Paris in the Later Years of the War
Throughout the war, Paris fights from a distance with his bow, a weapon that carries less glory than the spear but is nonetheless lethal. He kills several Greek heroes, including the great warrior Achilles himself (as mentioned earlier). The manner of Achilles’s death—shot from behind with Apollo’s guidance—is sometimes seen as unheroic, but it highlights Paris’s role as a figure of indirect consequence. He is also responsible for the deaths of other minor Greek warriors. In many sources, Paris is portrayed as a symbol of the destructive power of desire: his pursuit of pleasure leads to the ruin of his entire city. Yet he is not purely villainous; he shows remorse at times and seems genuinely attached to Helen. Their relationship is explored in later literature, including the Ovidian Heroides, where letters between Helen and Paris express both passion and guilt.
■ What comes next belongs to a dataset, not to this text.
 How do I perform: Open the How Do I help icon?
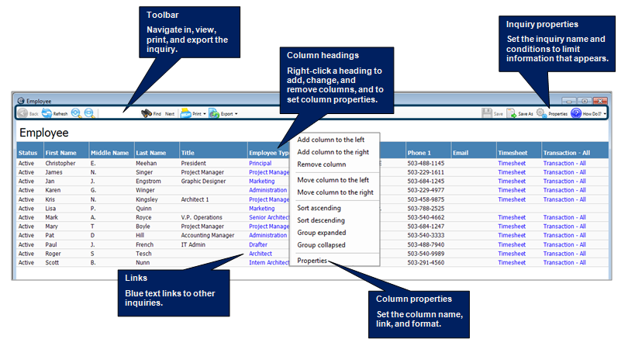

The Death of Paris and the Fall of Troy
Paris’s death came later in the war, after Achilles’s son Neoptolemus had entered the conflict. According to the Aethiopis and the Little Iliad, Paris was wounded by the Greek archer Philoctetes, who had returned with the bow of Heracles. The wound was poisoned and festered. Paris, knowing he would die, asked to be taken to his first wife, the nymph Oenone, whom he had abandoned. She refused to heal him, and he died. Oenone later committed suicide out of remorse. With Paris dead, the Trojans lost a prince, but the war continued until the ruse of the Trojan Horse. Paris’s legacy is paradoxical: he is both the instigator of the most famous war in mythology and a figure often despised for his moral weakness. Yet without him, there would be no Iliad, no Achilles, no Hector—and perhaps no Western epic tradition. His story serves as a cautionary tale about the consequences of impulsive choices.
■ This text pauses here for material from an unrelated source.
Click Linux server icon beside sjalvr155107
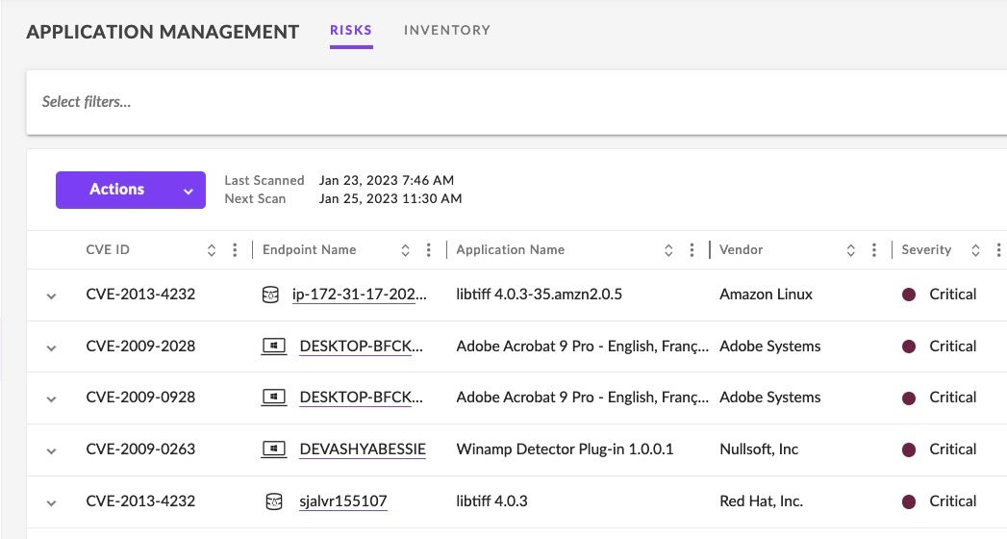This screenshot has width=1007, height=539. point(274,501)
Explore the myth of Paris in depth at Theoi.com and its connection to the Trojan War cycle.
Conclusion: Eternal Echoes of Troy
The figures of Achilles, Hector, and Paris represent three different facets of human nature and heroism. Achilles embodies the pursuit of personal glory and the destructive potential of unchecked rage; Hector represents selfless duty, family loyalty, and the tragic nobility of a defender fighting a losing cause; Paris illustrates the power of desire and the far-reaching impact of individual choices. Their intertwined stories, as told in the Iliad and other ancient works, have influenced literature, art, psychology, and philosophy for centuries. The Trojan War itself, though likely rooted in historical conflicts of the Bronze Age, has become a universal allegory for the costs of war and the complexities of human motivation. Modern adaptations continue to reinterpret these characters—Achilles as a conflicted warrior in Madeline Miller’s The Song of Achilles, Hector as a tragic hero in Wolfgang Petersen’s film Troy, Paris as a romantic figure in countless retellings. Each generation finds new meaning in these ancient archetypes.
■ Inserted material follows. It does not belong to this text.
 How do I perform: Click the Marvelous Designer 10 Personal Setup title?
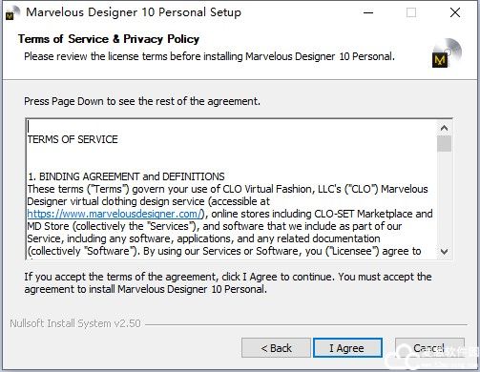coord(134,12)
To delve deeper into the archaeological and literary evidence of the Trojan War, consider exploring the findings at the site of Hisarlik, the likely location of Troy. The war remains one of the most fascinating intersections of myth and history, and these three key figures—the fierce Greek, the noble Trojan, and the beautiful prince—will continue to inspire and provoke thought for generations to come.